Data for review below:
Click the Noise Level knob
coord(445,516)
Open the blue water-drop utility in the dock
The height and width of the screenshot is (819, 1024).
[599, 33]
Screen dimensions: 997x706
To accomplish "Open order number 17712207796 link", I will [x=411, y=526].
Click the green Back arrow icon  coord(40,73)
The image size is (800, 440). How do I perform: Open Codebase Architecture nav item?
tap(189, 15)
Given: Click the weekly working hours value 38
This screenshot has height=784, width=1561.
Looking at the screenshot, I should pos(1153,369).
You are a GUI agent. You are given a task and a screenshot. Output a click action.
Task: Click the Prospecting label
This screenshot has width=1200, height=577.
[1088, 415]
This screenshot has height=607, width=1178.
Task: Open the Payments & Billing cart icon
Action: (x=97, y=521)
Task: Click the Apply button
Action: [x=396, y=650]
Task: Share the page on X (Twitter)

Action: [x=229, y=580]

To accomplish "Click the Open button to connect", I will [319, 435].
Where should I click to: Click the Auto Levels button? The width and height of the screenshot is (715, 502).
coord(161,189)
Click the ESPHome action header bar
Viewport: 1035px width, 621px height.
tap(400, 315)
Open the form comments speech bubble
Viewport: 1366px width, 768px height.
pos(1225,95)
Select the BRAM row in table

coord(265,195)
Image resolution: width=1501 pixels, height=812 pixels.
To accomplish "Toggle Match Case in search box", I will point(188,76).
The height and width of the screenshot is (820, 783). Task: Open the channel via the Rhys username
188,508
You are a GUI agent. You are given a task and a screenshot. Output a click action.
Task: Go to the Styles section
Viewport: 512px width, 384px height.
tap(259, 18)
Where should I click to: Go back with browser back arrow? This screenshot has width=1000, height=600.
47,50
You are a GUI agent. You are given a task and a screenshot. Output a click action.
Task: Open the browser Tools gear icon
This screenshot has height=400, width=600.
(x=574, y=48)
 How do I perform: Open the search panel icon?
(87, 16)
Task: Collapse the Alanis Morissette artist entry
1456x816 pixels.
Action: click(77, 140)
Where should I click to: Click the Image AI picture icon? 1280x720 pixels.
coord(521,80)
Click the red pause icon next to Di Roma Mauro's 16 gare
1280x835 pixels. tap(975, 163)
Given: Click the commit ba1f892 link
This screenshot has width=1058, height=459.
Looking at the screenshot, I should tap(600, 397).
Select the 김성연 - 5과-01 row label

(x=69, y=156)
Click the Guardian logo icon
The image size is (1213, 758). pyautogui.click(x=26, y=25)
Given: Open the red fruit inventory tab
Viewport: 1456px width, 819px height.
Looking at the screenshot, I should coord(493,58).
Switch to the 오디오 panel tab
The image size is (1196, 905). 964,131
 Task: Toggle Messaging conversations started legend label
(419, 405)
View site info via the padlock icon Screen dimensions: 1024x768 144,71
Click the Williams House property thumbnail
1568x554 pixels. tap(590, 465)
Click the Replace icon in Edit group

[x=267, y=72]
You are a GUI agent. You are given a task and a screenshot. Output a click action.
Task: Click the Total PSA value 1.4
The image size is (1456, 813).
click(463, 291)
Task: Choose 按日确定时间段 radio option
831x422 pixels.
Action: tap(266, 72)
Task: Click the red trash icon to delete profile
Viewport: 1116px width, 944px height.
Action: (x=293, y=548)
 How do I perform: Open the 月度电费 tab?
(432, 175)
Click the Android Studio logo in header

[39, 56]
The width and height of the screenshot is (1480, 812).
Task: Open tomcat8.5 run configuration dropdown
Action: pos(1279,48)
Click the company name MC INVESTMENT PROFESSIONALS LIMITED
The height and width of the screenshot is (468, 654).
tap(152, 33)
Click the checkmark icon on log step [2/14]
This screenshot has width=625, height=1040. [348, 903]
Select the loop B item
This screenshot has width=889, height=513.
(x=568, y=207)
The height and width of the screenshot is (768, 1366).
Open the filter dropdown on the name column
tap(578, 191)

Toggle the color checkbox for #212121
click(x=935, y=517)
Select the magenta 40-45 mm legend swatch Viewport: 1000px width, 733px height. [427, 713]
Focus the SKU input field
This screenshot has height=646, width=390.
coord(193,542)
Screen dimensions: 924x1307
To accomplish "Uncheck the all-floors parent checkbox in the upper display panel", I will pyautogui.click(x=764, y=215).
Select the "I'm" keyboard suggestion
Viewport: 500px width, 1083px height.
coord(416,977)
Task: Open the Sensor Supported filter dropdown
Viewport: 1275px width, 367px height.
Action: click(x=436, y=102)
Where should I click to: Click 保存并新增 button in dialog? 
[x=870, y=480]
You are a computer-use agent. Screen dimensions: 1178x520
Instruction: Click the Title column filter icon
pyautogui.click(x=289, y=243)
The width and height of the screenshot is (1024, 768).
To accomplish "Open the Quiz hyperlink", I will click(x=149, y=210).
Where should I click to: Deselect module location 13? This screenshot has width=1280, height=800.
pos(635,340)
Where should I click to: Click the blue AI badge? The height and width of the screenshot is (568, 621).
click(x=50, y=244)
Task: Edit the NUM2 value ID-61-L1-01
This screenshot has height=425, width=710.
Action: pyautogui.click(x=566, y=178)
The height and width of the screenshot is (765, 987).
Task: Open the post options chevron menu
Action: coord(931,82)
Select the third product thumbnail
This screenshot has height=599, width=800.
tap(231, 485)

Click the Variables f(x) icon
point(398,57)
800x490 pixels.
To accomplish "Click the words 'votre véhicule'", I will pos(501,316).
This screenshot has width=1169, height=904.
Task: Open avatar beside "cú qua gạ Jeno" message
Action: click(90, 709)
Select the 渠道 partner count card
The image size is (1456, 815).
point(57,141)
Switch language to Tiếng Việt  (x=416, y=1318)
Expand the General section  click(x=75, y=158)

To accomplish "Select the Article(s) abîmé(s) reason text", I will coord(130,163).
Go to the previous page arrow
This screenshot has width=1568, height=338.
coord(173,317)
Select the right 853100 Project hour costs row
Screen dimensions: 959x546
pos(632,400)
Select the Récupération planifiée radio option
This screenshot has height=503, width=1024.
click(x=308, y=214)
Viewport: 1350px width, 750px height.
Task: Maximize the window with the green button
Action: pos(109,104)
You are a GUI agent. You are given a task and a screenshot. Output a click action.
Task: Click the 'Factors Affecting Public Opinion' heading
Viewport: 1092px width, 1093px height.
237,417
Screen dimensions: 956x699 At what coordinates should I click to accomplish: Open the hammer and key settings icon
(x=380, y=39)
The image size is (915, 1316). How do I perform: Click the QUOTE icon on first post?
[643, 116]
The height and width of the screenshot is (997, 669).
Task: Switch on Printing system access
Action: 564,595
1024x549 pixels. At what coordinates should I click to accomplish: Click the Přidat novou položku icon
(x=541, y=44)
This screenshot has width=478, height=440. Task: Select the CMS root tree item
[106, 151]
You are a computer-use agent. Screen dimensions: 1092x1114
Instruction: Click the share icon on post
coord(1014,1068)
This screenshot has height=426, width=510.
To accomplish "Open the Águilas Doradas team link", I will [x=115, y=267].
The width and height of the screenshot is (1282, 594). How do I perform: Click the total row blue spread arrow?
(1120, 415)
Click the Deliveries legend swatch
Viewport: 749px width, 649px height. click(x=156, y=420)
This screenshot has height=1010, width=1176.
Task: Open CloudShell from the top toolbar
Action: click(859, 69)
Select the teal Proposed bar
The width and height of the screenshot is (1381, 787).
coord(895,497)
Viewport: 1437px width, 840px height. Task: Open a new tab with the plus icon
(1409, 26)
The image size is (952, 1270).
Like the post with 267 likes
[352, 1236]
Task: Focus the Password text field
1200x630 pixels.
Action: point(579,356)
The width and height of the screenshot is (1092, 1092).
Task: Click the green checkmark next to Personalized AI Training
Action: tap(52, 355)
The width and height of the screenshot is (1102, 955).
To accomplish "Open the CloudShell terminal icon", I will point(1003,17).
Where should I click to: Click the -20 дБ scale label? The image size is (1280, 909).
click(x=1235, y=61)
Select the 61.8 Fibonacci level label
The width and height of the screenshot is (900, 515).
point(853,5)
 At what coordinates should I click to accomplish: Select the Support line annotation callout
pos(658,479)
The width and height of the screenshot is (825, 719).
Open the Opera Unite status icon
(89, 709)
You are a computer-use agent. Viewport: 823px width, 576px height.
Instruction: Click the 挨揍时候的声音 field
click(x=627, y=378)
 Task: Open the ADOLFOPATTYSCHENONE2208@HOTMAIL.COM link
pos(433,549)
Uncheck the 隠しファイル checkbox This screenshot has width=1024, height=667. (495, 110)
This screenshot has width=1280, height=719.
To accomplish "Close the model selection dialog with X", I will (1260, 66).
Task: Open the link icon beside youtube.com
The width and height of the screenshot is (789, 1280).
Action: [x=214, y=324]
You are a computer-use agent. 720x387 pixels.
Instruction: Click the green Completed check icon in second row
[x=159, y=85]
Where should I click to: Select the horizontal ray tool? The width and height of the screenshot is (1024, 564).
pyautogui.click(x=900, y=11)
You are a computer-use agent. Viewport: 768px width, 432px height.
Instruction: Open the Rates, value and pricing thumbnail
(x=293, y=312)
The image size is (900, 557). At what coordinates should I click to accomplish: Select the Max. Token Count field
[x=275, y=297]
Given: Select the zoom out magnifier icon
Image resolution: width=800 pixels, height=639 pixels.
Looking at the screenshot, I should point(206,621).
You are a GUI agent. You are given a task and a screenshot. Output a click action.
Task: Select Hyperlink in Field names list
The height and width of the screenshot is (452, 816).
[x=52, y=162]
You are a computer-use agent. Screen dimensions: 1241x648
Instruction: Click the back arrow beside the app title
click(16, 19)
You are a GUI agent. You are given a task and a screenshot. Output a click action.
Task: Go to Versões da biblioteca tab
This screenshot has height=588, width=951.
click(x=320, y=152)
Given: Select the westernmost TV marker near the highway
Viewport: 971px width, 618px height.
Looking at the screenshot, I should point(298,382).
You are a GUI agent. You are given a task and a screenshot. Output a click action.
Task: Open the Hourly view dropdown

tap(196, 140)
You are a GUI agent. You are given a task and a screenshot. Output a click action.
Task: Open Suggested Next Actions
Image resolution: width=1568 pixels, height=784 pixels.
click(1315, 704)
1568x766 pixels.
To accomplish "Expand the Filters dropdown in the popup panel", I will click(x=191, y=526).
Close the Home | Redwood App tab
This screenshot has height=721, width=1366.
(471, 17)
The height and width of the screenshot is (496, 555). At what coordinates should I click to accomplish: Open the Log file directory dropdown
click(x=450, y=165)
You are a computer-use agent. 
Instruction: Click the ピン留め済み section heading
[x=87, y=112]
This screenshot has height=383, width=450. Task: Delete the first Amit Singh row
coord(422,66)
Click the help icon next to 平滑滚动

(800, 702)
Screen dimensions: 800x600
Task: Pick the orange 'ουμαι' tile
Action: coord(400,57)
End of Data for review.
Both the line containing "Select the magenta" and the line containing "Expand the General" belong in the answer. Print them and every line above that falls between them exactly, and no others.

Select the magenta 40-45 mm legend swatch Viewport: 1000px width, 733px height. [427, 713]
Focus the SKU input field
This screenshot has height=646, width=390.
coord(193,542)
Screen dimensions: 924x1307
To accomplish "Uncheck the all-floors parent checkbox in the upper display panel", I will pyautogui.click(x=764, y=215).
Select the "I'm" keyboard suggestion
Viewport: 500px width, 1083px height.
coord(416,977)
Task: Open the Sensor Supported filter dropdown
Viewport: 1275px width, 367px height.
Action: click(x=436, y=102)
Where should I click to: Click 保存并新增 button in dialog? 
[x=870, y=480]
You are a computer-use agent. Screen dimensions: 1178x520
Instruction: Click the Title column filter icon
pyautogui.click(x=289, y=243)
The width and height of the screenshot is (1024, 768).
To accomplish "Open the Quiz hyperlink", I will click(x=149, y=210).
Where should I click to: Deselect module location 13? This screenshot has width=1280, height=800.
pos(635,340)
Where should I click to: Click the blue AI badge? The height and width of the screenshot is (568, 621).
click(x=50, y=244)
Task: Edit the NUM2 value ID-61-L1-01
This screenshot has height=425, width=710.
Action: pyautogui.click(x=566, y=178)
The height and width of the screenshot is (765, 987).
Task: Open the post options chevron menu
Action: coord(931,82)
Select the third product thumbnail
This screenshot has height=599, width=800.
tap(231, 485)

Click the Variables f(x) icon
point(398,57)
800x490 pixels.
To accomplish "Click the words 'votre véhicule'", I will pos(501,316).
This screenshot has width=1169, height=904.
Task: Open avatar beside "cú qua gạ Jeno" message
Action: click(90, 709)
Select the 渠道 partner count card
The image size is (1456, 815).
point(57,141)
Switch language to Tiếng Việt  (x=416, y=1318)
Expand the General section  click(x=75, y=158)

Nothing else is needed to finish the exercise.